Playing catch-up from the last few days:

Marilyn Hagerty. If you’ve been around the Internet for a while, that name may ring a bell with you.

Ms. Hagerty wrote a restaurant review column (“The Eatbeat”) for the Grand Forks (North Dakota) Herald. In 2012, she wrote a review of the new (and first) Olive Garden in Grand Forks. It went viral on the Internet.

When the article first began to ricochet across social media, the initial consensus was that the writer was a kindly Midwestern grandmother who had lost the script. This seemed to be the view of an out-of-town reader who sent her a one-word email: “Pathetic.”
In fact, Ms. Hagerty was following a script of her own. It was her long-running custom to provide factual rundowns of the dining options in Grand Forks, a college town near the Minnesota border that has fewer than 60,000 people and few restaurants intent on culinary innovation.
She covered truck stops, diners and fast-food joints, some of them more than once. Although she wrote about places serving Vietnamese and Somali cuisine in Grand Forks, Eatbeat readers craving a new thrill generally had to look for it in Fargo, about 80 miles to the south.
“If you were going to review the fine dining here, you’d be done in three weeks,” Ms. Hagerty once said of her community.

What she said. It bothered me at the time, and it still bothers me. Why not seriously engage with and critique with what Olive Garden has to offer? (Back when we were still doing regular reviews, the Saturday Dining Conspiracy also reviewed our local Olive Garden, and our logic was the same: why should they be above criticism?)

Reaction to the review shifted as it became clear that Ms. Hagerty didn’t give a flying breadstick what the cynics thought. Within days, she was in New York, being welcomed by the national media. She gave interviews to “CBS Sunday Morning,” NBC’s “Today” morning program and Anderson Cooper’s syndicated talk show.

“My son is full of prunes,” she said.

She was 99.

Jim Edgar, Republican governor of Illinois during the 1990s.

Marian Burros, noted food writer. She worked at various times for the Washington Post, Washington Star, and the NYT.

She might offer a recipe for, say, Martha Washington’s Great Cake, usually in the weekly De Gustibus column, which she took over in 1983, while reporting on a sodium labeling bill being debated in Congress or regulatory battles over the wording of federal dietary guidelines.
From her home base in the Maryland suburbs of Washington, she became a close observer of the White House kitchen, reporting on a succession of presidential chefs, inaugural meals and the dining styles of new administrations. She took a particular interest in the White House vegetable garden planted by Michelle Obama.
On the pleasure side of the equation, her plum torte was one of the most popular recipes in the history of The Times, reprinted every September from 1983 to 1989.

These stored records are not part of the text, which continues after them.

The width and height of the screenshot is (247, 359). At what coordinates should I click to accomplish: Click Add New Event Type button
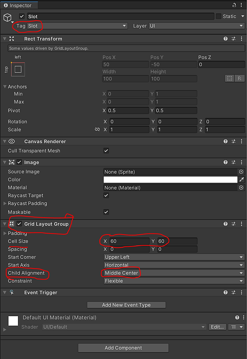click(126, 305)
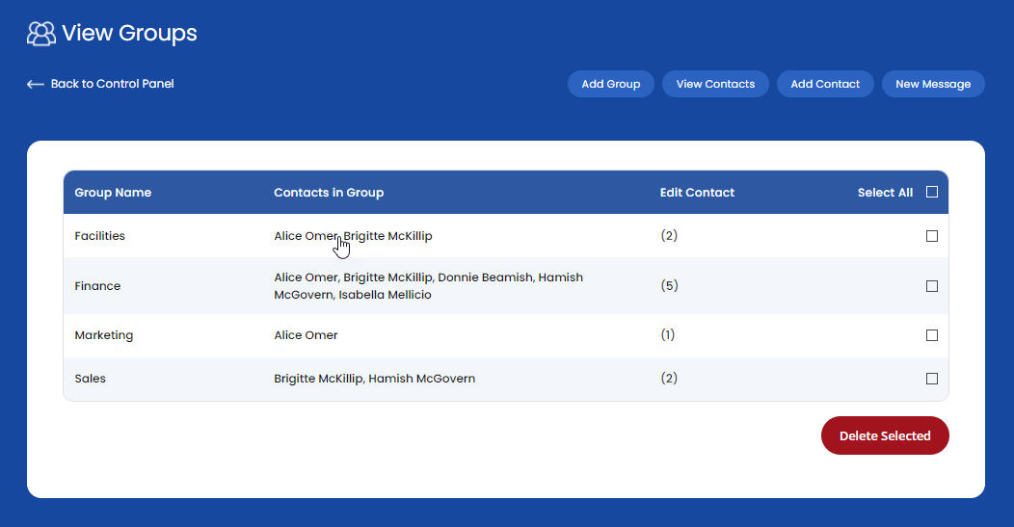Toggle the Marketing group checkbox
The image size is (1014, 527).
931,335

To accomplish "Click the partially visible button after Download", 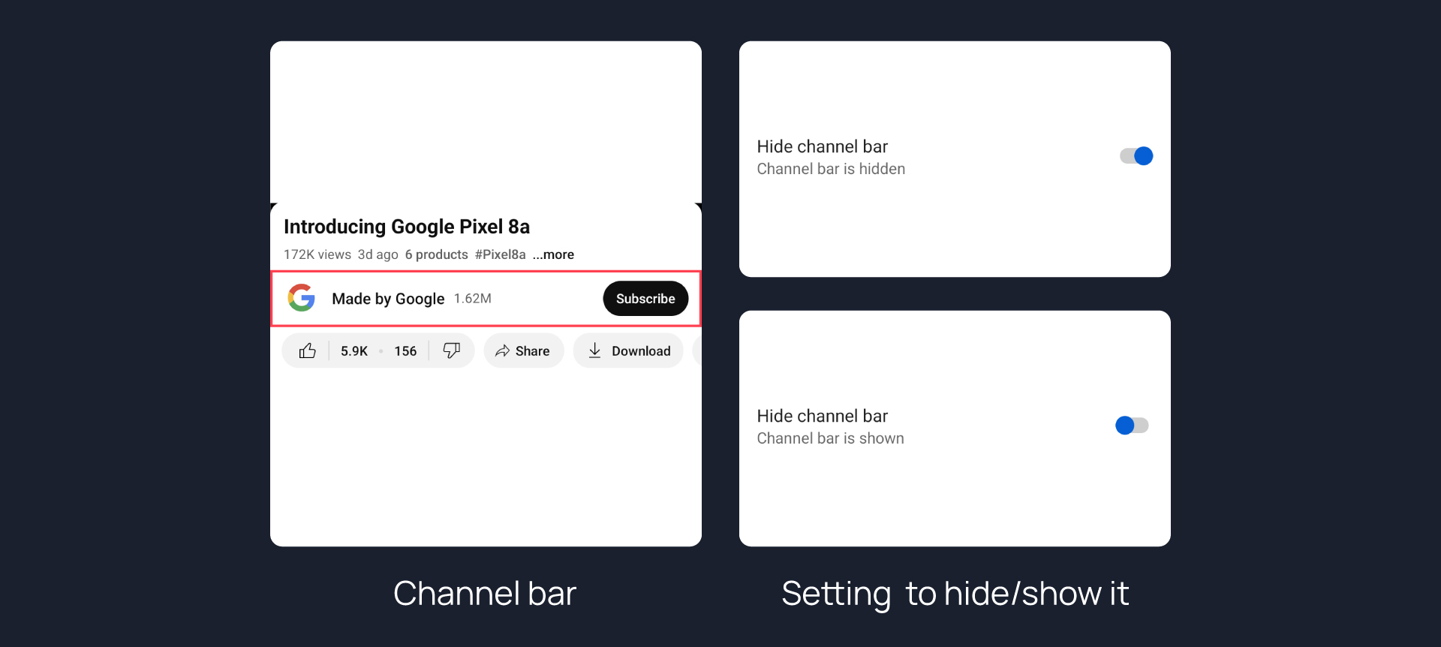I will [696, 351].
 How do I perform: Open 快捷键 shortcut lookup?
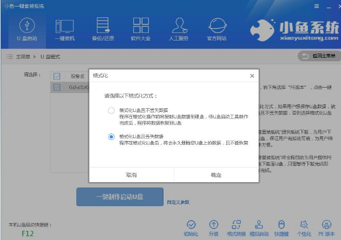(280, 228)
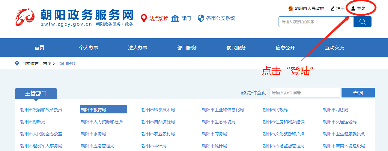Click the building icon beside 部门
388x151 pixels.
(x=175, y=18)
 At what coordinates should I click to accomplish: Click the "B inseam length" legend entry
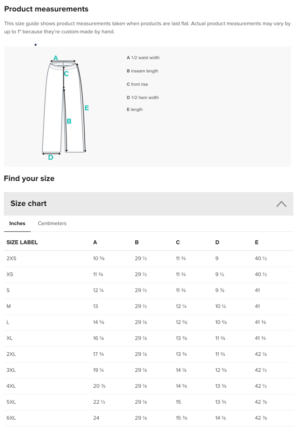point(143,71)
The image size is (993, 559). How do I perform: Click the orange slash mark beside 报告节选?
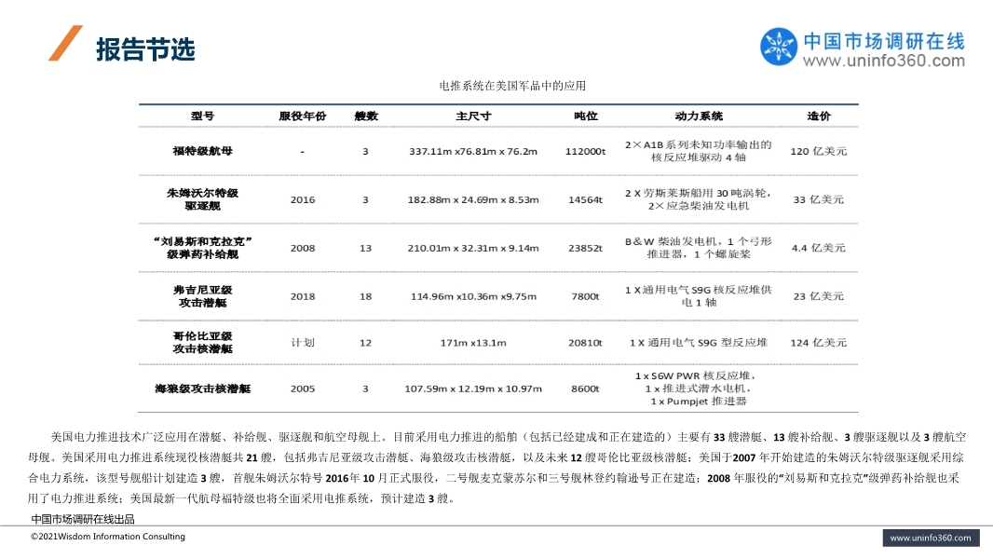(65, 44)
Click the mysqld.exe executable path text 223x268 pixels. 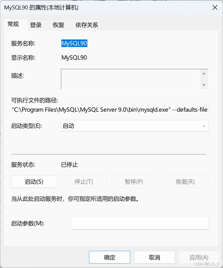tap(110, 110)
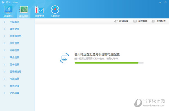
Task: Click the camera icon for 保存截屏
Action: click(x=135, y=21)
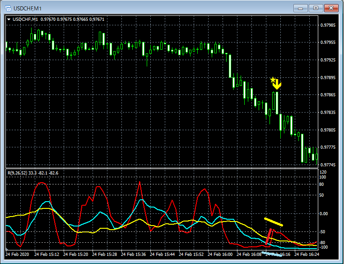Click the 24 Feb 16:24 time label

click(x=307, y=255)
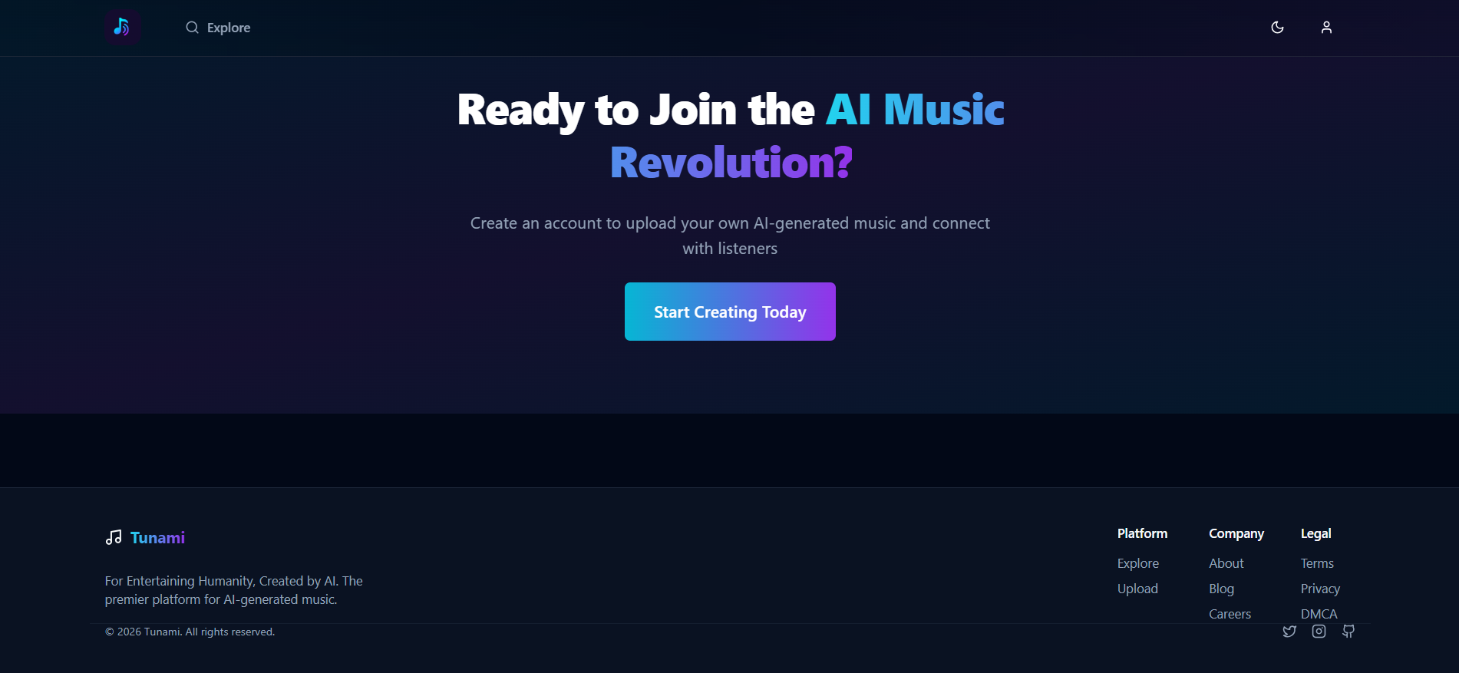The height and width of the screenshot is (673, 1459).
Task: Open the GitHub icon in footer
Action: [x=1348, y=632]
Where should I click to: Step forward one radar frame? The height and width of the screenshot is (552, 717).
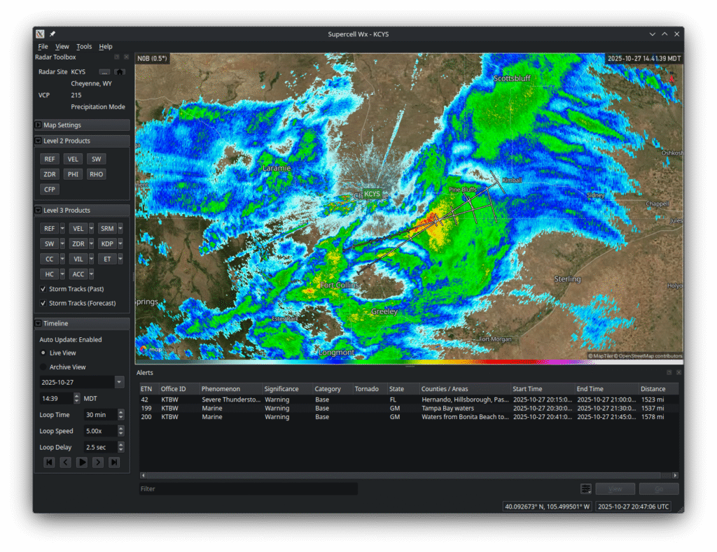(98, 462)
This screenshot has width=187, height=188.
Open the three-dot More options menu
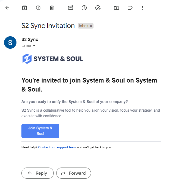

“The Story Behind Our Most Requested Recipe Ever” (archived). Recipe (archived).

Martha Washington’s Great Cake (archived).

Ms. Burros alerted readers of The Post to the potential dangers of food dyes derived from coal tar, notably Red Dye No. 2, which the Food and Drug Administration banned in 1976. And, in a widely reprinted article, she revealed that Fresh Horizons Bread, marketed as a low-calorie alternative to regular bread, contained large amounts of powdered cellulose.